Meeting customers’ needs today  means having robust e-commerce functionality. At the end of last year, David Weissman, executive vice president of e-commerce and omnichannel at BCBG Max Azria Group, came on board, signaling the company’s commitment to digital improvements. “My hire signifies the company’s excitement to double down on e-commerce. It was a good business that’s going to receive a lot more investment and a lot more creative, dynamic components to accelerate growth.”

In his first few months at BCBG, Weissman observed the company’s operations and outlined six investment pillars to be addressed to enhance its digital underpinnings. “We are starting to build those features, and we plan to roll them out over the next 12 months and then at a higher level in the next 36 months,” he said. “I think everybody came here and expected me to make massive changes right away, but it was important to go a bit slowly. The business was experiencing nice growth. I didn’t want to upset the apple cart and make changes for changes’ sake.” The six pillars to be addressed are the marketing organization, the Web and mobile experience, omnichannel efforts, operations, market expansion within the next several weeks, BCBG will begin to ship to 100-plus countries from its Web site and organizational advancement. Weissman deemed the last pillar the most important. “We are bringing in skilled, experienced e-commerce professionals to help support these other initiatives. I have found some really good people that I have brought in recently,” he said. “The team numbers in the high 20s, and we will bring it up to about 40.” With a bigger team, BCBG can take a deep dive into data about its customer base. “That’s one of our goals for this year. Philosophically, retailers are moving away from looking at their customers by channel. Customers don’t necessarily shop in one channel,” said Weissman. “You need to understand all of our customers in one bucket and in one view and start to segment, based on where they shop. We don’t look at them as different customers, and I don’t think customers look at channels any more. They look at brands.”

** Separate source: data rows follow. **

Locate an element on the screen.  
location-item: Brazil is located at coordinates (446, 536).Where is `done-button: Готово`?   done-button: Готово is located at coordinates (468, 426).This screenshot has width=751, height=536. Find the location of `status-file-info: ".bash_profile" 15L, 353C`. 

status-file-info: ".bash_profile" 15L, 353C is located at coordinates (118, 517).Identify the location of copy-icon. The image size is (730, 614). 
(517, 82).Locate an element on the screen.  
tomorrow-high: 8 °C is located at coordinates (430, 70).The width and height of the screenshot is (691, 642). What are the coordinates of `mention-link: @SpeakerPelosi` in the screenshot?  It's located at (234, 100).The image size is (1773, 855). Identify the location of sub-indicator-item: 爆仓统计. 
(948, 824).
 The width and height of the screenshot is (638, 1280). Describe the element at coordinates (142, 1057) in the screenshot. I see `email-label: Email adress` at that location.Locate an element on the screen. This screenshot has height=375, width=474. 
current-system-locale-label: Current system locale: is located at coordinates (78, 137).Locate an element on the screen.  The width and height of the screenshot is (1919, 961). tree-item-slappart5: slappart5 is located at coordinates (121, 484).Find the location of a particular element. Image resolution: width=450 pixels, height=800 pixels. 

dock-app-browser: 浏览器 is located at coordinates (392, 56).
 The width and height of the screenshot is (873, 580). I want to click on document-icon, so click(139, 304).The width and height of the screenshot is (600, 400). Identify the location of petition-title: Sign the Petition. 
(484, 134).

In terms of digital programs that will make an impact in the short term, Weissman pointed to BCBG’s optimized mobile experience. “Fifty percent of our e-mails are read on mobile and upward of 30 percent of our traffic is on mobile. So, I think that will help drive additional revenue and conversion,” he said. In the longer term, omnichannel proposals such as in-store pick-up of Web orders and the ability for customers to order merchandise not in the store when they are shopping in the physical environments will lift BCBG’s sales. Generally, retailers “are doing anywhere from 5 to 20 percent of their business through these omnichannel initiatives. If you are a $100 million retailer, you can do $5 million to $20 million through omnichannel. That is the benchmark we are using as we go into that,” said Weissman. Overall, Weissman estimated that BCBG’s digital business should grow to two to three times its size in roughly the next 36 months. “We are competitive, but I think we can do better, and I think we can do better than other retailers, given the number of assets we have,” he said. “We can leverage our video assets and our photography assets better, both online and in-store. I think that we do a good job, and we are embarking on initiatives to do a great job.”

Schultz doesn’t believe e-commerce initiatives would be a drain on stores. In fact, she believes they would have the opposite effect. “We have definitely seen a shift in traffic at malls. We are working on getting our assortments right and getting knowledge. We are upgrading our systems, so we have better information on the customers and can assort and allocate better across all channels,” she said. “If we have the right merchandise in the right place when the customer wants it, or we can get it for her, that’s the right thing to do. We will use our online channel to drive her into the store.”